While thousands of Danish residents travel across the globe to distant locations like Thailand and Malaysia each year, far fewer make the trek across Europe to nearby nations like Estonia, Poland or Bulgaria. Here to help Danish audiences get to know their neighbours is the Danish Film Institute’s East by Southeast festival, celebrating works from central and eastern Europe and examining the current filmmaking landscape in the region.

According to Ewa Mazierska, a professor of contemporary cinema at the University of Central Lancashire, a special connection still exists between the old Eastern Bloc countries’ filmmaking industries over 20 years after the collapse of communism, due to their common history and shared experiences.

“Every year brings some new films on these topics made in different eastern European countries and they attract the attention of critics and ordinary viewers, willing to learn and come to terms with the darkest side of their postwar history,” Mazierska wrote on behalf of the Danish Film Institute.

“By and large, in the bulk of the films by eastern European directors their countries come across as places to escape from rather than to visit and enjoy,” she continued.

Mazierska also pointed to a range of specific genre conventions that set eastern European films apart from those of their mainstream peers.

“The pace of action is slower in them than in Hollywood films, characters are more important than plots, and not infrequently they include lengthy discussions about the meaning of life or at least love,” Mazierska went on.

This year’s East by Southeast festival will show 12 such films and offer a host of special events and director visits.
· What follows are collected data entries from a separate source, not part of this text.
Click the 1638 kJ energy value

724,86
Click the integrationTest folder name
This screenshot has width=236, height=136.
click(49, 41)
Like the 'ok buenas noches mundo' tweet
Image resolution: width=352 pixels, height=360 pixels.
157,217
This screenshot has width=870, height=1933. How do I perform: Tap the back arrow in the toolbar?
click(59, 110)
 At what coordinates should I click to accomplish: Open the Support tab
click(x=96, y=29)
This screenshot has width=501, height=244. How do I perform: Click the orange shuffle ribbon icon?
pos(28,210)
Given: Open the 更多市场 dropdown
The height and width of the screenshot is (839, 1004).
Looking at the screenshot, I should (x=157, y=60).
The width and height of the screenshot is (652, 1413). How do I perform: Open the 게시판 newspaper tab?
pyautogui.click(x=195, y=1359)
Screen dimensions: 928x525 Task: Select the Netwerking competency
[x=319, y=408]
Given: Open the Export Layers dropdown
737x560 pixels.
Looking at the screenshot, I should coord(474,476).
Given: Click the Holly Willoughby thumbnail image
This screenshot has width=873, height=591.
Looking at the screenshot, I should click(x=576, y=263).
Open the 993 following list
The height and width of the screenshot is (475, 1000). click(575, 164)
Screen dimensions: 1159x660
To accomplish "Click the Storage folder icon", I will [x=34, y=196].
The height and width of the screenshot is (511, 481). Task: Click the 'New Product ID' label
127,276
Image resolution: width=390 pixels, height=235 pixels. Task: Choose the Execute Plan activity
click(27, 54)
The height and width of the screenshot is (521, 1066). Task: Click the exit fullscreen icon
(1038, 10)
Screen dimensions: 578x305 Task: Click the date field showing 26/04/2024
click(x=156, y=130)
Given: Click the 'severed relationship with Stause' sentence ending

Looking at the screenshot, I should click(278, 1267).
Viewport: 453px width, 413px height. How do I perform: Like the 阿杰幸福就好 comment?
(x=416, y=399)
The festival will kick off on Thursday October 24 with a screening of the Estonian black comedy Mushrooming, as well as an appearance from the film’s director, Toomas Hussar. A political satire that tells the story of a public official on a mushrooming trip with his wife, Mushrooming was selected as Estonia’s entry for the 2012 best foreign language Oscar.

East by Southeast will conclude on November 7 with the Serbian drama Circles, in which director Srdan Golubovic examines the emotional aftermath of war. Set in Bosnia in 1993, the film follows five people affected by the same tragic incident during the Yugoslav Wars and explores their coping mechanisms and ability to adapt in the years that follow. The Circles screening will also include a Q&A session with Golubovic.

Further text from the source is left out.